So, is that an oxymoron, or what?
A (very) brief conversation broke out in the comments here recently, which basically wound up with me opining that this writing gig really doesn't pay well enough for anybody to write books they don't like to try to make a living at it. And I stand by that.
You see, the thing is, I am a commercial artist. I prefer to think that the emphasis is on artist, but then again, this is the way I make my living. And I do that by pleasing readers, which means I have to be aware of the impact, both positive and negative, that my books have on people. I write to communicate; I write to tell stories; I write because I love to be read.
Which means that writing for the trunk, or for myself, is pointless for me. Which is why I consider accessibility to be a literary value, as I've said here and there.
But it's also pointless for me to write stories strictly for their commercial value. I could make more money as an office manager, in that case, and have a hell of a lot more time to watch TV. So there's that issue too, and tied up in it is the issue that I write stories because something is bugging me and it won't go away.
The problem is that sometimes the thing that's bugging me is something that maybe isn't all that commercially viable. And I don't get a choice about taking it out of the story. It's not even artistic integrity, really; it's artistic incapacity. We can only write the stories we get, and my stories grow out of an irritation like a pearl around a grain of sand. Without the grain of sand, you don't get the pearl to begin with, andif you try to take it out later, you get gouge marks all over a hollow bit of nacre.
I dunno. This is something I'm going to have to deal with one of these years, because it's the sort of problem that could tank a career. Because the books have to, as they say, stay commercial enough to sell, and to reach readers--but they also need to have the things that satisfy me--what Akira Kurosawa described, if I recall correctly, as the artist's refusal to look away--or I might as well go find a real job.
And then there's the other thing. I think, as an artist, commercial or otherwise, one can't ever afford to stop caring about one's work, or what one's left with is
appreciably hollow. If the passion goes out of it, what then? There's a certain pressure, of course, to be as commercial as possible; it's not limited to publishing industry professionals. You see it in amateur and semipro workshops too--people wield phrases like "Editors don't like first-person narratives" or "This is too weird to sell" as whips.

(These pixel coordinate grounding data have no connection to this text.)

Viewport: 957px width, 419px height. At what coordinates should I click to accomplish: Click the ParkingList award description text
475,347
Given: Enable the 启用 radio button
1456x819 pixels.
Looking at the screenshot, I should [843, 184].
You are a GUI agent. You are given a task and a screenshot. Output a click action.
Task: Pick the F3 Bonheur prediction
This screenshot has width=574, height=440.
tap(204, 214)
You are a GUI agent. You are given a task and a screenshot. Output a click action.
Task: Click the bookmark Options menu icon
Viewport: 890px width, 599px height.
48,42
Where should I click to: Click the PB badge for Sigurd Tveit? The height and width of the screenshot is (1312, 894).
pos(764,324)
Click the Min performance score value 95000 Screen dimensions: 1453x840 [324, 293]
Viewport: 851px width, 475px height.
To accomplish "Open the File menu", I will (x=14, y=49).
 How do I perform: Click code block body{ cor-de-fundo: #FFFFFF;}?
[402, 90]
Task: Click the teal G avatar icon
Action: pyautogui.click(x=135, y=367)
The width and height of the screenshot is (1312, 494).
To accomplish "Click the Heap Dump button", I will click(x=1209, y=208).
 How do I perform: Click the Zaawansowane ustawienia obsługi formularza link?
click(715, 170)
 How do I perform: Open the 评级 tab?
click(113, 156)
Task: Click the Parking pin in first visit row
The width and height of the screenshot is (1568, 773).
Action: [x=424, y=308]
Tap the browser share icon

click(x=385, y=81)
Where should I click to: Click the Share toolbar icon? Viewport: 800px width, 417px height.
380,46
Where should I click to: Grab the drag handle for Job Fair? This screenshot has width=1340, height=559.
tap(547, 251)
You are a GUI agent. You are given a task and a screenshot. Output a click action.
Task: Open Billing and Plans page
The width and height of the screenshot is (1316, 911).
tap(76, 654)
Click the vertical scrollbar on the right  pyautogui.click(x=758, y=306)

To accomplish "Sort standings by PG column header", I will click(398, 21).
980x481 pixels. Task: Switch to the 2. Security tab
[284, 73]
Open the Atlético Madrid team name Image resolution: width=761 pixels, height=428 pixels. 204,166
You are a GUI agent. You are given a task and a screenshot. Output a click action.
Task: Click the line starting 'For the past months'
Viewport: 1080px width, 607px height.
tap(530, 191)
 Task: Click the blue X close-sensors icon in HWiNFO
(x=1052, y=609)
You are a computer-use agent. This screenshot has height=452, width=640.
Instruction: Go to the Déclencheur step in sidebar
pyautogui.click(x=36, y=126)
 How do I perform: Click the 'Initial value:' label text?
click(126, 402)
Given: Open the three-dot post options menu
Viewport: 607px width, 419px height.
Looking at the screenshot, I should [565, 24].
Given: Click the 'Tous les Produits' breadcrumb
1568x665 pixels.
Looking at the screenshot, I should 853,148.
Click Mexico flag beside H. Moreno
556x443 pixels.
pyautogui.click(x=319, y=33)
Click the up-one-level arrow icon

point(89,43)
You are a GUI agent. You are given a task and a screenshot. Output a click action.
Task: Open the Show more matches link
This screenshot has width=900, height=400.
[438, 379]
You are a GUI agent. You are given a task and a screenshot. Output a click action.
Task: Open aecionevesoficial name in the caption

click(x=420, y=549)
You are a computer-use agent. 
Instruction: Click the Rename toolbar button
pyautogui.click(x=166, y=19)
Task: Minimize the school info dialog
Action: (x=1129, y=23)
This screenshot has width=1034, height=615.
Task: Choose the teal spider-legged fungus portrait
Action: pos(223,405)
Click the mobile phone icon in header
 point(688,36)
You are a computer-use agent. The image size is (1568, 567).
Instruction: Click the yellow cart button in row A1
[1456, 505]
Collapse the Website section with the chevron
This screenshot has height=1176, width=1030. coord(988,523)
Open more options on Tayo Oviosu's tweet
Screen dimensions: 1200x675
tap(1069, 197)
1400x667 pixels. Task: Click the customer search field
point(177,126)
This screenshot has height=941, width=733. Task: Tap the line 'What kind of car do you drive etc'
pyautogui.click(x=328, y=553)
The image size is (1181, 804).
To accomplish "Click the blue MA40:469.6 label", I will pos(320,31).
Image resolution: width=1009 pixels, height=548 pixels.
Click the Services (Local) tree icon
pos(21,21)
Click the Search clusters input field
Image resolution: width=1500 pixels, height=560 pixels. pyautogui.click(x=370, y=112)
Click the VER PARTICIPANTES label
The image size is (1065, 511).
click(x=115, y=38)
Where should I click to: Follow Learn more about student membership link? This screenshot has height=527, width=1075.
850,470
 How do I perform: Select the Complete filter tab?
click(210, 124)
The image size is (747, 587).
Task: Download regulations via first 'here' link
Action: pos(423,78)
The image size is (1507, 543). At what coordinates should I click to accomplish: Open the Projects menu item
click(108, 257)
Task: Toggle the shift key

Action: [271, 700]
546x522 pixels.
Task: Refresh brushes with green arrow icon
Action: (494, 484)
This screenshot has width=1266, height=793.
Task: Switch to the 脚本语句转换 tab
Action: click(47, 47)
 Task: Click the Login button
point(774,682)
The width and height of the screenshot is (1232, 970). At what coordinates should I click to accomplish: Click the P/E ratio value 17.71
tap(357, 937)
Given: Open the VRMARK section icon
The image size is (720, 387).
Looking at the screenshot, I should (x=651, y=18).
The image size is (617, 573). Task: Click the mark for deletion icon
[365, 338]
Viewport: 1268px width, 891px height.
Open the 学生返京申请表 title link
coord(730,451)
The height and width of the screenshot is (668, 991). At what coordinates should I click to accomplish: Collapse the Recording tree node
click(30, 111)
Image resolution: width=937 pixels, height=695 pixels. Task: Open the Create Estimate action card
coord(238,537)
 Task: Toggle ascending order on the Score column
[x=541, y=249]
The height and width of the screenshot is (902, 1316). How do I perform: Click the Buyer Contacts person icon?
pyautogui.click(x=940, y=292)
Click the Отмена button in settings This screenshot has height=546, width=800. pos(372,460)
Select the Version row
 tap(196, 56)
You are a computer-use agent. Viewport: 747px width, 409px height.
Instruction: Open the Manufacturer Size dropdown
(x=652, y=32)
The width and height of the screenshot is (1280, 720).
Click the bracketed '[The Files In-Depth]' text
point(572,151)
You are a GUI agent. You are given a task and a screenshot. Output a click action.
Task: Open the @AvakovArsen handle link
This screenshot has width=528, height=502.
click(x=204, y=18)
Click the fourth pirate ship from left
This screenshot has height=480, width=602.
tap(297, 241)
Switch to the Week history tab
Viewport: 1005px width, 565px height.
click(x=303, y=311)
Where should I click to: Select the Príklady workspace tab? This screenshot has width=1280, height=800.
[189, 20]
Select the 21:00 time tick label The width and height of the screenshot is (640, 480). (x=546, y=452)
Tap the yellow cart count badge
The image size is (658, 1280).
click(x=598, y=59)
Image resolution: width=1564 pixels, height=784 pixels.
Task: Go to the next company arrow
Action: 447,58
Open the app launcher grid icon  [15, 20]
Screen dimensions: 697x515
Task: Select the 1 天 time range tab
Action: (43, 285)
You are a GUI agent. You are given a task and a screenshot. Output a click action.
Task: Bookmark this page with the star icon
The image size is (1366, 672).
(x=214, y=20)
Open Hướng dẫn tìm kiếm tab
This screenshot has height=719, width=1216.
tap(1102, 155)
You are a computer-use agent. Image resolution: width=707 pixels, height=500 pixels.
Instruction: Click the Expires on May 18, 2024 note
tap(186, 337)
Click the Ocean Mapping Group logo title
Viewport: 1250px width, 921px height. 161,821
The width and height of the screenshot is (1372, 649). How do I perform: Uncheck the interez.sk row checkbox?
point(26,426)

And on one level, that's foolishness. If you write like everybody else, nobody's going to be interested in your work. Because, as stwish
once wrote, "You know that you're one in a million / but this city got a dozen more like you." A voice and some cool innovative ideas are good things to have. That mysterious thing they call "freshness."
On another level, that stuff that is a little weird, or cross-genre, or boundary-pushing? It is a bit harder to sell. It's riskier.
So, what do you do?
You pays your money and you takes your chances.
Of course, my agent tells me I'm more commercial than I think I am. Which is a good thing, I guess, because I'm maybe a bit too addicted to undermining tropes.
It's a challenging line to walk, I tell you what. And boy would I love to figure out how the heck I could conceal my real intentions under a surface of exceeding commercial slickness, with cool shinies and whizz bangs, because I would love not to have to worry about the price of heating oil. I'm working on this trick; I figure Mark Twain can't be that
much smarter than me, can he?
I foresee a long ongoing border skirmish between me and the market forces of commercial fantasy, anyway, no matter what else the future holds.